[BEGIN Text extract]
Pyhon 2.x or 3.x, which is faster?

Chris Angelico rosuav at gmail.com
Wed Mar 9 10:58:34 EST 2016


On Thu, Mar 10, 2016 at 2:33 AM, Steven D'Aprano <steve at pearwood.info> wrote:
> On Thu, 10 Mar 2016 01:54 am, Chris Angelico wrote:
>
>> I have a source of occasional text files that basically just dumps
>> stuff on me without any metadata, and I have to figure out (a) what
>> the encoding is, and (b) what language the text is in.
>
> https://pypi.python.org/pypi/chardet
>
>> then I have two levels of heuristics to try to guess a
>> most-likely encoding
>
> I'm curious, what do you do?

Collect subtitles files from random internet contributors and
determine whether they add to the existing corpus of material. The
first heuristic level is chardet, as mentioned; but with the specific
files that I'm processing, it has some semi-consistent errors, so I
scripted around that - eg "if chardet says ISO-8859-2, and these byte
patterns exist, it's probably actually codepage 1250". IIRC the second
level is entirely translating from an ISO-8859 to the
nearest-equivalent Windows codepage.
[END Text extract]
Exercise tasks
**A)** Copy the email from "Collect subtitles files" to "nearest-equivalent Windows codepage.", renaming "chardet" to "the encoding detector" everywhere it occurs.
**B)** In the email, what does the writer collect from random internet contributors?
[BEGIN Excerpted records]
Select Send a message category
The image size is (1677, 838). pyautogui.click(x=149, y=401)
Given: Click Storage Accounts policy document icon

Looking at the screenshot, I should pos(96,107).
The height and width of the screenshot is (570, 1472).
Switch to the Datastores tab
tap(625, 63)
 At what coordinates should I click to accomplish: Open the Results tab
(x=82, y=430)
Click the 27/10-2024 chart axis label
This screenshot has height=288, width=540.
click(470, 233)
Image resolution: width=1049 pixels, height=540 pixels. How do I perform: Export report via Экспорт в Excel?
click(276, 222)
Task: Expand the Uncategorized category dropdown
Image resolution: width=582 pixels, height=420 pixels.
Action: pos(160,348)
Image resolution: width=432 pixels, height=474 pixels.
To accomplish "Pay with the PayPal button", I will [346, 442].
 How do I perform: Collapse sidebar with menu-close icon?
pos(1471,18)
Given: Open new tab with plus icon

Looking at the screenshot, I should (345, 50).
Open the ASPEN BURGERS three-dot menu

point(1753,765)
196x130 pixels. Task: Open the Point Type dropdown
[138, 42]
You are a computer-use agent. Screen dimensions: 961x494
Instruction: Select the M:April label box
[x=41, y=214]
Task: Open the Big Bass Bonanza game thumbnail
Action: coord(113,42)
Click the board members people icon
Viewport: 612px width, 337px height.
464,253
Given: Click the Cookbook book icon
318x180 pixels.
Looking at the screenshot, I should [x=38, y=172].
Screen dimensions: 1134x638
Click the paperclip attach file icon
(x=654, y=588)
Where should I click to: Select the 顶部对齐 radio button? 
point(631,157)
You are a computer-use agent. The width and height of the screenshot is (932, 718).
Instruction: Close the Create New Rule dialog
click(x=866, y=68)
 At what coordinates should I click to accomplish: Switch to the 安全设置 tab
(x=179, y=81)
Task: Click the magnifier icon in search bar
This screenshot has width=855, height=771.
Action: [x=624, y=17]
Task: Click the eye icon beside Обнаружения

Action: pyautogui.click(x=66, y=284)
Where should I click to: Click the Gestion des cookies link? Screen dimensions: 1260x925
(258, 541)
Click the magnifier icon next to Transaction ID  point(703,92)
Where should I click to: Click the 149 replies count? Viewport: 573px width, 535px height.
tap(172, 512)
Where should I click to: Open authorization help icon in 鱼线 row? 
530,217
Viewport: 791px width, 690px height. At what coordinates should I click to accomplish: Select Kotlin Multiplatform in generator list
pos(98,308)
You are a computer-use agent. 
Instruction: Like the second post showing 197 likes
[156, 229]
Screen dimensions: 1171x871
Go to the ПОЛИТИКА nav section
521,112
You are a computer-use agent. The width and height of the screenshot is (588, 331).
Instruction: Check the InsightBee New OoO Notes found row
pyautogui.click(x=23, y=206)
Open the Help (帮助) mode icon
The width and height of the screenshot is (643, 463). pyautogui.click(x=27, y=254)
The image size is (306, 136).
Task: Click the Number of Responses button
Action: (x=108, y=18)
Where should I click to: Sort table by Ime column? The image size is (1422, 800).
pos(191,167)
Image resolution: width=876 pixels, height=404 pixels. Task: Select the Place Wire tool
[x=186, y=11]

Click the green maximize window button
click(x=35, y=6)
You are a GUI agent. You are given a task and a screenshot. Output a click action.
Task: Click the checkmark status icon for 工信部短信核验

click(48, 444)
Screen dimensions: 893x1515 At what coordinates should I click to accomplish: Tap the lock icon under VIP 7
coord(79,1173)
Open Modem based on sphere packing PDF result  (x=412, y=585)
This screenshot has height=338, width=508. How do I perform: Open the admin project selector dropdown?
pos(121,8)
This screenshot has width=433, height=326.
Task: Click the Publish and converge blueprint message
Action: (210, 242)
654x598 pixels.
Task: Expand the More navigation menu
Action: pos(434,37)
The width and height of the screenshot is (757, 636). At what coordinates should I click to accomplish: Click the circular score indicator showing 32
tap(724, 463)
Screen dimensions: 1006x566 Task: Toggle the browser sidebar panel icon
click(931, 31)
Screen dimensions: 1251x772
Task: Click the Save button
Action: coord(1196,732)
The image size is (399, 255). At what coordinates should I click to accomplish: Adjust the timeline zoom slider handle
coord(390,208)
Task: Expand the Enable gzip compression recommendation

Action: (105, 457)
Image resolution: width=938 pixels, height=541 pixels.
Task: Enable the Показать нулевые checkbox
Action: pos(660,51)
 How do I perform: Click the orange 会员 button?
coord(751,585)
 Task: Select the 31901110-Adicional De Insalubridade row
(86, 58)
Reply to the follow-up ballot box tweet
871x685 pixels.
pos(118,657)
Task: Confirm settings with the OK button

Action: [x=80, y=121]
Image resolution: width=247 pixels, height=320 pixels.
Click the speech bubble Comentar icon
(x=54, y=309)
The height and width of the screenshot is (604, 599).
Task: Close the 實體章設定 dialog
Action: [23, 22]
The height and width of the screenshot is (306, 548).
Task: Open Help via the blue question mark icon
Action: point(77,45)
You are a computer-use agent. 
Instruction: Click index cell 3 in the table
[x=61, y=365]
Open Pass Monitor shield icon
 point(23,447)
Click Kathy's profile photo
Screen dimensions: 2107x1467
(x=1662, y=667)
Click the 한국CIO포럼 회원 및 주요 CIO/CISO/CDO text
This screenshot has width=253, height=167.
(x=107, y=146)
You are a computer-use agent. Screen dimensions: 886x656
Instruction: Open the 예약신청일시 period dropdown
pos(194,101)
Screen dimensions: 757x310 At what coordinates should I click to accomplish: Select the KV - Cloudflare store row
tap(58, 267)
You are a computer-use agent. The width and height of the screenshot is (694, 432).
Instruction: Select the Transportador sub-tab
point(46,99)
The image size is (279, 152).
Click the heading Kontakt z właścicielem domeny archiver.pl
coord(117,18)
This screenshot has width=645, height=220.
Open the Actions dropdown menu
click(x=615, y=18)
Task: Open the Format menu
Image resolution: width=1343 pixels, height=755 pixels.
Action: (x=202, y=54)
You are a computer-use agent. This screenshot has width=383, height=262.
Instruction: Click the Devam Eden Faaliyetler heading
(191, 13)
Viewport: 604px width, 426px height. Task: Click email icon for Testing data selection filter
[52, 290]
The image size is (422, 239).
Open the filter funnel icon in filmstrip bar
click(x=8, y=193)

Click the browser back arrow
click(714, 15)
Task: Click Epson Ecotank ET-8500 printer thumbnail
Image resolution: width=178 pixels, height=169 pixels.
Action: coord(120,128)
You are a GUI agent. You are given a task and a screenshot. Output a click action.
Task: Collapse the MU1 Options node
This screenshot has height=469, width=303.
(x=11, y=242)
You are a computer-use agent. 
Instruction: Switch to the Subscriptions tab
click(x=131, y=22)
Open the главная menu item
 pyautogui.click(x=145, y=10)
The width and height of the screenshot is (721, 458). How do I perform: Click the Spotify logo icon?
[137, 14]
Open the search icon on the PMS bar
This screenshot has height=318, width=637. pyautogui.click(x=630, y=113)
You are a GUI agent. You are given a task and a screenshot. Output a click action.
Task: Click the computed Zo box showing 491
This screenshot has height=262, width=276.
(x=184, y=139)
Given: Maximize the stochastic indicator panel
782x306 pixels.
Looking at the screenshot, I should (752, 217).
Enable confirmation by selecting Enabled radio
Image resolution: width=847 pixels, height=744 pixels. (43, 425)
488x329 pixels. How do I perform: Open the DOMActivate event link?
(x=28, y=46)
[END Excerpted records]
Outputs by task
**A)**
Collect subtitles files from random internet contributors and
determine whether they add to the existing corpus of material. The
first heuristic level is the encoding detector, as mentioned; but with the specific
files that I'm processing, it has some semi-consistent errors, so I
scripted around that - eg "if the encoding detector says ISO-8859-2, and these byte
patterns exist, it's probably actually codepage 1250". IIRC the second
level is entirely translating from an ISO-8859 to the
nearest-equivalent Windows codepage.

**B)** Subtitles files.